**Parti dell'esercizio:**
1. Nell'intervista ad Alessio, quali calciatori sono nominati come i super campioni con cui si è allenato? Elencali tutti.
2. Riprendi l'intervista ad Alessio dal punto in cui si ferma e proseguila.

**Brano citato:**
Alessio, te hai avuto la possibilità a Napoli, di allenarti con grandissimi campioni, come ad esempio Mertens. Che sensazioni hai provato nell’allenarti con quei giocatori, che a volte diventano maestri per i giovani calciatori?
“Faccio un passo indietro. Prima di arrivare ad allenarmi con quei campioni lì ho giocato in Serie D, ed anche quello è stato un passaggio molto importante per la mia carriera. In Serie D ho imparato molto e sono cresciuto tanto. Da lì ho poi avuto la possibilità di diventare un calciatore e di conseguenza allenarmi poi con super campioni come Mertens, Insigne, Callejon. Durante una sessione di tiri, in allenamento Mertens mi consigliò sul come colpire il pallone in modo giusto per aiutarmi a calciare meglio”.
Quale squadra ti ha impressionato di più finora e qual è quella che temi maggiormente?
“Non saprei dire quale sia la squadra da temere di più. Ogni partita è difficile allo stesso modo. La classifica è talmente corta, tanto che non c’è una squadra che riesce ad emergere sulle altre. Ci sono tante squadre forti e anche noi ci inseriamo tra queste”.
Che tipo di tecnico è Fabio Grosso?
“Che domanda difficile… ride (n.d.r.). Il mister sta dimostrando, insieme alla squadra, che nonostante siamo un gruppo molto giovane stiamo facendo molto bene. Grosso è un allenatore che si fa ascoltare molto bene e poi credo che questo si veda in campo, quando applichiamo ciò che ci chiede durante la settimana. Credo che questa sia una cosa fondamentale”.
E’ vero che Grosso è un tipo di allenatore che lavora molto sull’aspetto mentale, sia a livello individuale che di gruppo?
“Si. Il mister lavora in primis sull’aspetto mentale, prima di trasmettere le sue idee tattiche sul campo. Le idee tattiche e tecniche sono poi una conseguenza che arrivano dalla nostra mente e dal nostro cuore”.
Qual è il più grande pregio di Federico Gatti, da uomo e non da calciatore?

**Dati forniti:**
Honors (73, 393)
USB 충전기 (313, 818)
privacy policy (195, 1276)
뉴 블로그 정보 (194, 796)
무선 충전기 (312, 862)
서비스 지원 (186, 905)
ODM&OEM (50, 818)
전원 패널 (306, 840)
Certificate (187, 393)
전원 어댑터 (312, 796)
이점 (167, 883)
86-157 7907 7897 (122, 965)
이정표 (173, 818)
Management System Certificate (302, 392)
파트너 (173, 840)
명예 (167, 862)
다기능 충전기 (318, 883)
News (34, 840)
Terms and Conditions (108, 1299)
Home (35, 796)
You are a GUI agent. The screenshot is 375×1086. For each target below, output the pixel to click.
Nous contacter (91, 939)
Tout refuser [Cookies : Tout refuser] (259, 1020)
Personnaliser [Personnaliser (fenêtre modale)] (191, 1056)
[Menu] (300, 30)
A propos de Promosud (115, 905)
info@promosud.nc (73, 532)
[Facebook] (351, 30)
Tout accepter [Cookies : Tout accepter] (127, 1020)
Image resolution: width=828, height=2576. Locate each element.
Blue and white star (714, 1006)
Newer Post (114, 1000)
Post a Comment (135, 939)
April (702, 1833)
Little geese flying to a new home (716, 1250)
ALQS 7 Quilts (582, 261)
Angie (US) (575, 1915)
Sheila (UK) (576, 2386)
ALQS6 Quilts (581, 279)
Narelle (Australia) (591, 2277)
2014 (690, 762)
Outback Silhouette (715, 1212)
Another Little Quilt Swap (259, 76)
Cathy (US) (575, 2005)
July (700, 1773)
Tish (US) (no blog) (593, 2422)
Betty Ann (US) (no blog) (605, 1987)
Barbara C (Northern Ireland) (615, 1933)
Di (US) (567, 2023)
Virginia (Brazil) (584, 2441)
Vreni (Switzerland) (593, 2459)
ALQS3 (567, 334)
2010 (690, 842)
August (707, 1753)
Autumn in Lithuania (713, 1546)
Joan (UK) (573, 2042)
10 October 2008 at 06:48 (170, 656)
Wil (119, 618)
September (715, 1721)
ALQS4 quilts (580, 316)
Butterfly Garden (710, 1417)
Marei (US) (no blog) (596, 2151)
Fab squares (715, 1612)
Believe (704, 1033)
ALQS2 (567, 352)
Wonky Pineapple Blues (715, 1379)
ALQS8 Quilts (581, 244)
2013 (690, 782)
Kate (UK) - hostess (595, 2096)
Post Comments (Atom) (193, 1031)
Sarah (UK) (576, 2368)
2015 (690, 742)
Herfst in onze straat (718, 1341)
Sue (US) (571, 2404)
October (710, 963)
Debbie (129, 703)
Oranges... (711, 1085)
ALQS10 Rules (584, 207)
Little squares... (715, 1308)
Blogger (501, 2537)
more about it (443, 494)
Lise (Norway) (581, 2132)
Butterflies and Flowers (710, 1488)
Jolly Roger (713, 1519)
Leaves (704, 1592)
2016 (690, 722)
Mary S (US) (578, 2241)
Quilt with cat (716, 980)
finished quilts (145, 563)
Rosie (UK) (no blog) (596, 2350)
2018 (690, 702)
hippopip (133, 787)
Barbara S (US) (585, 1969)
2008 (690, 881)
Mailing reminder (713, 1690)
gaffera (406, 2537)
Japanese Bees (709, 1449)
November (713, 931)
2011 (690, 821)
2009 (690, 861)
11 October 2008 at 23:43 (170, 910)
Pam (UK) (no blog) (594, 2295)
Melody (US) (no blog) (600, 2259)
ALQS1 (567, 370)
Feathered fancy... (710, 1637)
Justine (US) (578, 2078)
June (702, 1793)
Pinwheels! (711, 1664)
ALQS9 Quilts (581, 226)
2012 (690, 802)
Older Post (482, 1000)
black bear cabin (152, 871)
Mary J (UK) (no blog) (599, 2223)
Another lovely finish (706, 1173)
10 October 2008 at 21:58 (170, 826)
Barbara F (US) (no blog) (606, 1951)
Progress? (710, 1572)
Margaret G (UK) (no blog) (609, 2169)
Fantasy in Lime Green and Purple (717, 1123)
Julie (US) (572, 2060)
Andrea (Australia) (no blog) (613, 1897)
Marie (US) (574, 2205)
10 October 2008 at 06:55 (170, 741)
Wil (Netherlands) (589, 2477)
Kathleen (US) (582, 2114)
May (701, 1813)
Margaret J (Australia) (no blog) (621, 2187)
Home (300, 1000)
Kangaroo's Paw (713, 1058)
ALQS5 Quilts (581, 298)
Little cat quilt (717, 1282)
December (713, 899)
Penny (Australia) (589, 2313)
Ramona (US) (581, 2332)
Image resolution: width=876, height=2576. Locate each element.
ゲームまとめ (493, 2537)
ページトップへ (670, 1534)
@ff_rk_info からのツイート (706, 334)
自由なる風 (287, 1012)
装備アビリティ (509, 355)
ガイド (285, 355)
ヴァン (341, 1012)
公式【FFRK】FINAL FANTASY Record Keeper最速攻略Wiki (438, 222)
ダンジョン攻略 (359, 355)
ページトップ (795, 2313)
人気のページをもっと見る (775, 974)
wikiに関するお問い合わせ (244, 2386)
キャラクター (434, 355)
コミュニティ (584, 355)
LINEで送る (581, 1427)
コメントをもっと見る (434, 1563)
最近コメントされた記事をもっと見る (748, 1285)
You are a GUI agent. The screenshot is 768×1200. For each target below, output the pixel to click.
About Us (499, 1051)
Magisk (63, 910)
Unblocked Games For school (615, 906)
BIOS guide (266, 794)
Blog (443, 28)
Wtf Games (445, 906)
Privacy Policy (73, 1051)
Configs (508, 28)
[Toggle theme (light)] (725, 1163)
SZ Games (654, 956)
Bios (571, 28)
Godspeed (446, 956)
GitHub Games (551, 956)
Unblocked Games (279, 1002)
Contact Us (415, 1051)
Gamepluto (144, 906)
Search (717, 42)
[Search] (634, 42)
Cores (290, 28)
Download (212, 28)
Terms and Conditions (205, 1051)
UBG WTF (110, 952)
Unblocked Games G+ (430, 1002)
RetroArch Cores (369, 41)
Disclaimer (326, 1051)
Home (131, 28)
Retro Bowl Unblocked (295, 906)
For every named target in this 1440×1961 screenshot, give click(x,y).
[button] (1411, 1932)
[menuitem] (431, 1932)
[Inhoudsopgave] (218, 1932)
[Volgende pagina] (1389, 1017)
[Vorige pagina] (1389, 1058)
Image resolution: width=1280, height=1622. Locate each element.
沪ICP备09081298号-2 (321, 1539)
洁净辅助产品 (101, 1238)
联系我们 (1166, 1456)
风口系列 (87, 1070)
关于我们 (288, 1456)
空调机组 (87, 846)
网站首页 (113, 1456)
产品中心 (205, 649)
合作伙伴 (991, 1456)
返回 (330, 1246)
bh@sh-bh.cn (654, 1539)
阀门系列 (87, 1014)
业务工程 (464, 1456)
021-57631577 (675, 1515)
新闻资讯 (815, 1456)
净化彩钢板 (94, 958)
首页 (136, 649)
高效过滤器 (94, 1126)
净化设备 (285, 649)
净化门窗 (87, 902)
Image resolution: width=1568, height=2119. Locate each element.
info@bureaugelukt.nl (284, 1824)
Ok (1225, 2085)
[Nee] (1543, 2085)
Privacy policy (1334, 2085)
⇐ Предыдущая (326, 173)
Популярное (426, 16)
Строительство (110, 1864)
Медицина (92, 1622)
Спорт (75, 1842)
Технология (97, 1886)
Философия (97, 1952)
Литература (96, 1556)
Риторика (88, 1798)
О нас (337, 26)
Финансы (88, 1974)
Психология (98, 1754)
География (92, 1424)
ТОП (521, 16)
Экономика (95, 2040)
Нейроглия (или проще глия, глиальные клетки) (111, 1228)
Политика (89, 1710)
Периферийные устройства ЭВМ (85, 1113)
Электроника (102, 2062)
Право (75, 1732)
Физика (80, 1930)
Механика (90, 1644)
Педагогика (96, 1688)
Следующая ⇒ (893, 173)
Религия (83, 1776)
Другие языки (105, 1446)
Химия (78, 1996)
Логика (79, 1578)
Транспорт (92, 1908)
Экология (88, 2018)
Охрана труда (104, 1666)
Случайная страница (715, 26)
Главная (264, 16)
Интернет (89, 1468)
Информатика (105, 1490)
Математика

**Risposte attese:**
1. Mertens, Insigne, Callejon

2.
“Federico è una persona dal cuore grandissimo. Ha dimostrato, nonostante le varie chiacchiere fuori dal campo degli ultimi mesi di non abbassare mai la testa e continuare a pedalare e lavorare duro. Credo che sarebbe stato facile per molti farsi distrarre dalle voci fuori dal campo, invece Gatti è un calciatore che lavora per migliorarsi giorno dopo giorno. Questa è una grande dote”.
Ti aspettavi ad inizio anno che a questo punto della stagione avresti realizzato 6 gol e ti saresti ritrovato a soli 3 punti dalla promozione diretta in A?
“No, a livello personale non me lo aspettavo, non essendo mai stato un goleador. L’anno scorso in C ho realizzato 5 gol, quest’anno ho già battuto il mio record. Sapevo però di avere le capacità per fare meglio e lavorando posso fare ancora di più. Il Frosinone ha dimostrato, seppur all’inizio con qualche problemino, di potersela giocare con tutti. Non mi sembra di poter dire che sia una sorpresa se ci troviamo lì in alto”.
Qual è il segreto del Frosinone?
“Il segreto è l’unità del gruppo. Ci vogliamo bene, ridiamo, scherziamo e stiamo bene insieme. Questo aspetto poi fa la differenza in campo…”
Qual è il complimento ed il rimprovero che mister Grosso ti fa più spesso?
“Di complimenti me ne fa tanti. Mi dice di lavorare tanto sulle scelte che faccio durante la partita e di fare la giocata giusta quando arriviamo negli ultimi metri, in fase conclusiva di azione. Lavoriamo molto sul tiro e credo che i risultati alla lunga daranno i loro frutti”.
Stai lottando per la promozione in A con il Frosinone, ma sai che nel futuro prossimo ci sarà una grande squadra come il Napoli che ti aspetta. Come si gestisce questa situazione psicologica interna?
“Per ora non penso al futuro. Non mi interessa quel che accadrà da Giugno in poi ed ora non sono interessato a questo. Bisogna essere liberi di testa e fare le cose così come vengono. Sono un ragazzo che vive molto alla giornata. Giorno dopo giorno cerco di inserire un mattoncino alla volta per costruire quello che verrà”.